In doing so, they vowed to do whatever it took to increase profits, even if this meant hurting the very customers who fueled their rise.
By late 2015, PokerStars announced changes to their VIP program for the following year. The jest of the moves included high-volume grinders losing some of their rewards and low-volume players picking up a few additional rewards.
Stars got rid of the Supernova Elite (top VIP) level and capped the amount of rakeback that players could earn at 30% (down from 45%). They argued that these moves would let them redistribute more rewards to recreational players.
The net effect was an overall reduction of VIP benefits. Although recreational players received more rewards, this wasn’t enough to counteract the massive loss of perks in the top loyalty levels.
Baazov would suffer through insider trading accusations in 2016. He’d eventually step down as CEO of Amaya. But the parent company, which later rebranded to The Stars Group, held the same vision. They emphasized profits and making changes wherever necessary.
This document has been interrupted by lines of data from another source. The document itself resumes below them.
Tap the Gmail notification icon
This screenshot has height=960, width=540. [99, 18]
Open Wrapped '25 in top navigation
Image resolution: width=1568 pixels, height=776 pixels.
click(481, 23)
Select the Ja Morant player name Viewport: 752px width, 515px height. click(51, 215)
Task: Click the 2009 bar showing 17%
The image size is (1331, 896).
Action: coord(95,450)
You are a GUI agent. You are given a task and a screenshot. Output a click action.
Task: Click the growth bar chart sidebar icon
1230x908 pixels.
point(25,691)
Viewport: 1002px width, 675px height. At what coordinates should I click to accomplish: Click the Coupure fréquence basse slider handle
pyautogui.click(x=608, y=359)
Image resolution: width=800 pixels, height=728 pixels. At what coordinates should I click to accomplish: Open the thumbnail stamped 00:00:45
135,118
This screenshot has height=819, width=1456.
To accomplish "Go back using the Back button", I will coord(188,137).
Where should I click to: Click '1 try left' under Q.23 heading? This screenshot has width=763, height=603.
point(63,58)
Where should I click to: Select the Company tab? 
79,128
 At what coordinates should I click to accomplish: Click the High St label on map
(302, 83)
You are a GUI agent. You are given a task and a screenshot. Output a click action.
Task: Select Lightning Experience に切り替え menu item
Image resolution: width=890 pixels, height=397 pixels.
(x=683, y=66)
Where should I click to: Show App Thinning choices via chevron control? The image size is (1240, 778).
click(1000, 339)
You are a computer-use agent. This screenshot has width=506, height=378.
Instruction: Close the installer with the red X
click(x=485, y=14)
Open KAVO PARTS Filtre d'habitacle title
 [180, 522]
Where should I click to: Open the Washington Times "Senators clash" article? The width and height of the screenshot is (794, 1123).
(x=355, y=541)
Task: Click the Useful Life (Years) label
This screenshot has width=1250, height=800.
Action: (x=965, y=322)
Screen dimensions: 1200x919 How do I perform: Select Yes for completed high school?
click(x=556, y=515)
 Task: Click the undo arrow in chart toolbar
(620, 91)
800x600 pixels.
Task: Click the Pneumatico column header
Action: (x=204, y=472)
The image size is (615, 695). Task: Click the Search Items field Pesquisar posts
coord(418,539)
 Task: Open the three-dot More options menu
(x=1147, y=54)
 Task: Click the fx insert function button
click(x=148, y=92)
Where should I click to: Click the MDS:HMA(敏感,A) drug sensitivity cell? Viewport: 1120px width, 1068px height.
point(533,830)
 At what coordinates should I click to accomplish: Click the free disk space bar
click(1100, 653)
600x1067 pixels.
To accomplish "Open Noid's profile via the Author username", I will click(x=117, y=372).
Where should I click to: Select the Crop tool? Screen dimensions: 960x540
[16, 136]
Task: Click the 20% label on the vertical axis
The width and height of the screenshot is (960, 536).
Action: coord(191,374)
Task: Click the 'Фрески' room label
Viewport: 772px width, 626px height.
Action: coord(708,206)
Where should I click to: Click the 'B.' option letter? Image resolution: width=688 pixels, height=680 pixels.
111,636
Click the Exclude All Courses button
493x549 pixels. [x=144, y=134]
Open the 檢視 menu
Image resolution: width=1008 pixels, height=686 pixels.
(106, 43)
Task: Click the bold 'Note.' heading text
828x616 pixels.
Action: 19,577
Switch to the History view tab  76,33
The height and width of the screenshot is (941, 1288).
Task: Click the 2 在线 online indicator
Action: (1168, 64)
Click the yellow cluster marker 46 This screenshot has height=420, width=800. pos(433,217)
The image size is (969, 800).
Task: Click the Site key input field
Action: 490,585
PokerStars once again altered the VIP program in 2017. They slashed rewards for volume grinders and instituted more random rewards. The site once again cried that these moves were to benefit recreational players and reduce the incentive for mass multi-tabling regulations.
However, it should also be noted that PokerStars made multiple rake increases during the same time period. In the end, Stars turned off some professional and recreational players amid all of these changes.
Where Will PokerStars Rank in the Future?
I want to emphasize that The Stars Group isn’t necessarily wrong for focusing on all their gambling verticals. After all, the company has seen its profits increase ever since shifting more attention to casino gaming and sports betting.
However, PokerStars has definitely taken a large step back.
Their traffic has more than halved within the past few years. Part of this is due to the declining online poker industry. But another aspect is the way that Stars has treated its poker players.
Their VIP program changes and increased rake prove that PokerStars isn’t the player’s platform any longer. Instead, this site is just another moneymaking vehicle for The Stars Group.
As for the future, The Stars Group will likely keep bolstering their casino and sportsbook. They should also come out more profitable as a result.
But PokerStars will continue losing traffic. Technically, they’re still the world’s largest online poker site when considering all of their domains.
They’ll likely keep losing ground, though, and eventually give way to IDNPoker in total traffic. One day, PokerStars may even fall behind other sites as well.
PokerStars still holds a prominent place in the online poker industry. They’re also arguably the most important site in the game’s history.
They awarded the prize package that helped Chris Moneymaker win the 2003 WSOP Main Event. Stars cleverly marketed him to the public and increased overall interest in poker. They also forged ahead after the UIGEA and offered the biggest online poker tournaments in history.
However, PokerStars’ vision has changed lately under The Stars Group (formerly Amaya). They offer fewer all-around VIP rewards and have raised rake to boost company profits.
The Stars Group can’t be blamed entirely for seeking profits above all else. They are, after all, a business first. But many long-time customers feel abandoned due to the changes. Some of the same customers left the site for player-friendly online poker rooms.
Stars won’t be gaining market share back anytime soon. They’re stuck in a tough spot due to the industry’s decline and The Stars Group’s new vision.
Eventually, they may just be one of the top choices for online poker players. This is a far cry from when they were clearly the biggest and best poker site available.